» **PROBLEM DETAILS**
Look through the listing for the word "will". Copy each line that has it.

»»

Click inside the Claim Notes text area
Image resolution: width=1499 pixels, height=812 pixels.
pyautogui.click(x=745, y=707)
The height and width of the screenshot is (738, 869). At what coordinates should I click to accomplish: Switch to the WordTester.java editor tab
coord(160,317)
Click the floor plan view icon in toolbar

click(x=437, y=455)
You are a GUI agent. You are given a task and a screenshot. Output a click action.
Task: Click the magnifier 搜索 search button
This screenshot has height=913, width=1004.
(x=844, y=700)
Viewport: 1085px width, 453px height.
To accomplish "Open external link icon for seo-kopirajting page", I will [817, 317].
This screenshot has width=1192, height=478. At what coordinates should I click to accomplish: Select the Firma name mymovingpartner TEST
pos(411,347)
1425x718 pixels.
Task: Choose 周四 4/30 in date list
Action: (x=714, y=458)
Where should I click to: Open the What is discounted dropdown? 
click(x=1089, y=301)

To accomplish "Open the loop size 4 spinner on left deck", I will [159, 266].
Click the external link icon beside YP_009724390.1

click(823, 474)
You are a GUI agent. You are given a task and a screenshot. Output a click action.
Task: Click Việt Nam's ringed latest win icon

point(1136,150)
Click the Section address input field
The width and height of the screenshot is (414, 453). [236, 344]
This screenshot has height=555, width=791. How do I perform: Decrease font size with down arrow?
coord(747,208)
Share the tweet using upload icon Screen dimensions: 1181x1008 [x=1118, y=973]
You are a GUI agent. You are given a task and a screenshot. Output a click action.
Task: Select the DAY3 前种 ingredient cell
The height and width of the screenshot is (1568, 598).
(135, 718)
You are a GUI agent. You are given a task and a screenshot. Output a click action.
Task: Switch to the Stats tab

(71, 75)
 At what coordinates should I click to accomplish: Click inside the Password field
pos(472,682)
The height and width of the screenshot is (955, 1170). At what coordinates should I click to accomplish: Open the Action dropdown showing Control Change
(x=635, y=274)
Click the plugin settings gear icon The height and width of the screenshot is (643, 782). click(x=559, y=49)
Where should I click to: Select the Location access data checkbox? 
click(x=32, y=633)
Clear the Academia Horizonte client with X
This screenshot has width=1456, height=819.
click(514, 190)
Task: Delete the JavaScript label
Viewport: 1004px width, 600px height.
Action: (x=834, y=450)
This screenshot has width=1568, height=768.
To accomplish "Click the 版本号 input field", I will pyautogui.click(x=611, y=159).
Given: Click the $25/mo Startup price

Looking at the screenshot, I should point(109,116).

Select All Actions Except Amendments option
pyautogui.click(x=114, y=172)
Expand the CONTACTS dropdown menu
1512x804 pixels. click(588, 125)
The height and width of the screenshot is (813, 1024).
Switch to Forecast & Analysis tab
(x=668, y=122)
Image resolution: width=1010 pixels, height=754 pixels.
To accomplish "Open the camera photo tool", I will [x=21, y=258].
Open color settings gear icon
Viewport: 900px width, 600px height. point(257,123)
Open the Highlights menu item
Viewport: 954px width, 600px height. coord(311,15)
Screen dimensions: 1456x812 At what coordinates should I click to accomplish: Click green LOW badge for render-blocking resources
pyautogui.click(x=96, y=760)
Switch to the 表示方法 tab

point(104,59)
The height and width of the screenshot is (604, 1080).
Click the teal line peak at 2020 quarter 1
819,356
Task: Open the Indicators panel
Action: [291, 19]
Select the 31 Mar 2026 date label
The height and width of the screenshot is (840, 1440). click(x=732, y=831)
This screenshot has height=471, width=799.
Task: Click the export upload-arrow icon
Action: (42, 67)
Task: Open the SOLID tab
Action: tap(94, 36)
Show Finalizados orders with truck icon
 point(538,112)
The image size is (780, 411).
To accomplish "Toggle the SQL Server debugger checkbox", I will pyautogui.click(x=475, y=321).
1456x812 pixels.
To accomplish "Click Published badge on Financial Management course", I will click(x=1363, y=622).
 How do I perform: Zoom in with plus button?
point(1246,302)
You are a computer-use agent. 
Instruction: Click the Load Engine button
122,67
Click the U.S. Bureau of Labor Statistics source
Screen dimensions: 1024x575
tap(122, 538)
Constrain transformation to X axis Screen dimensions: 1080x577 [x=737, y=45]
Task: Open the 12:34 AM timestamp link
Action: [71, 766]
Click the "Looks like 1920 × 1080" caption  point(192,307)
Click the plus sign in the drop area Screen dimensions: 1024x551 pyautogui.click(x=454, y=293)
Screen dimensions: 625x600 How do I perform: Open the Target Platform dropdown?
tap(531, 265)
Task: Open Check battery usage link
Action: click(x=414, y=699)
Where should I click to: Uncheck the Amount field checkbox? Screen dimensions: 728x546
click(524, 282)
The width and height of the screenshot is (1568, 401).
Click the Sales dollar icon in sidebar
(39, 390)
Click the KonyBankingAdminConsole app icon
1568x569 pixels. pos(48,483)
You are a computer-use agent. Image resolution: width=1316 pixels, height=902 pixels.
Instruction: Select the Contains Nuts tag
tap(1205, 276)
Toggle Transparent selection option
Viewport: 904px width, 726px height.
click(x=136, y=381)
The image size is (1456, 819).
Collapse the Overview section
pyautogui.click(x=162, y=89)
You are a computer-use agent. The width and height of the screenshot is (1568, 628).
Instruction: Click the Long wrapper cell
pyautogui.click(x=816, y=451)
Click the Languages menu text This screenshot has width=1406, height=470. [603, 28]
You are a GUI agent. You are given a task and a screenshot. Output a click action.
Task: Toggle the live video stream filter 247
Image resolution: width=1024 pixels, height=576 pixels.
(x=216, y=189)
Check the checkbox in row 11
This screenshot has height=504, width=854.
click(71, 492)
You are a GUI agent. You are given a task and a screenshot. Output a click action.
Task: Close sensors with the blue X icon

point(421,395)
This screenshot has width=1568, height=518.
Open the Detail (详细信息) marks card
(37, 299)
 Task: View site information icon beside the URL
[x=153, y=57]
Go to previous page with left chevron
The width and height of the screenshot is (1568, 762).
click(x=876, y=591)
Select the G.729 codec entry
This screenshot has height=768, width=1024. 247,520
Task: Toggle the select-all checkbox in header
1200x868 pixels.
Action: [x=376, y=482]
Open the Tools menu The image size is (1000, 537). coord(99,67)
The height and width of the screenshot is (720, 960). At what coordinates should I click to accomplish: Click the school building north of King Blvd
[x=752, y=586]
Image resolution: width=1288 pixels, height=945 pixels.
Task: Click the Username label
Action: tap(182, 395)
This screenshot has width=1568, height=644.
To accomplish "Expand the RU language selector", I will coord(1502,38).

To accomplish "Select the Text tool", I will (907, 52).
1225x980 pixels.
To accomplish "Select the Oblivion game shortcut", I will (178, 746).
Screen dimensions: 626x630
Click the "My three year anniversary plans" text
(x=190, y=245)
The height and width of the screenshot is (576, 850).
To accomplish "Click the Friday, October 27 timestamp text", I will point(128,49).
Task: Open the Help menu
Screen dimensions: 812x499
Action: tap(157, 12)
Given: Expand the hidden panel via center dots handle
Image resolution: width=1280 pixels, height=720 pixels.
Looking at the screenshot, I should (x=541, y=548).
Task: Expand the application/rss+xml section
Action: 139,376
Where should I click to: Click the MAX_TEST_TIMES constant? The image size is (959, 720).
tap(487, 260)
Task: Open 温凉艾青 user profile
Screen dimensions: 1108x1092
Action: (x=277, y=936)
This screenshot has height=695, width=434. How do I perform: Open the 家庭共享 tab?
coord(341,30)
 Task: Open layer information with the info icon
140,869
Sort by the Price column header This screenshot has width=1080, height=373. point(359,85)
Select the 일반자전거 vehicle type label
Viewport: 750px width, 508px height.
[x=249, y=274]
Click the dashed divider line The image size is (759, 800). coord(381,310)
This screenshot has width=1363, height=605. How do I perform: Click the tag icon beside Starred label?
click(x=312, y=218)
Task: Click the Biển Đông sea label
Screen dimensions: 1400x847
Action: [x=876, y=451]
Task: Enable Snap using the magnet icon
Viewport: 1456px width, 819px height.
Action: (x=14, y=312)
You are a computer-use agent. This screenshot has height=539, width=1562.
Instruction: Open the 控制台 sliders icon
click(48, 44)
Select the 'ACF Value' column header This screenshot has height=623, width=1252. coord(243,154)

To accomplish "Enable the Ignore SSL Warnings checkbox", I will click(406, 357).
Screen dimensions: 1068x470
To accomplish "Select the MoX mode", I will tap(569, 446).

««

» **OUTPUT BELOW**
To accomplish "Open external link icon for seo-kopirajting page", I will [817, 317].
To accomplish "Open the loop size 4 spinner on left deck", I will [159, 266].
To accomplish "Click the 版本号 input field", I will pyautogui.click(x=611, y=159).
To accomplish "Open the camera photo tool", I will [x=21, y=258].
To accomplish "Toggle the SQL Server debugger checkbox", I will pyautogui.click(x=475, y=321).
To accomplish "Click Published badge on Financial Management course", I will click(x=1363, y=622).
To accomplish "Expand the RU language selector", I will coord(1502,38).
To accomplish "Select the Text tool", I will (907, 52).
To accomplish "Select the Oblivion game shortcut", I will (178, 746).
To accomplish "Click the Friday, October 27 timestamp text", I will point(128,49).
To accomplish "Enable the Ignore SSL Warnings checkbox", I will click(406, 357).
To accomplish "Select the MoX mode", I will tap(569, 446).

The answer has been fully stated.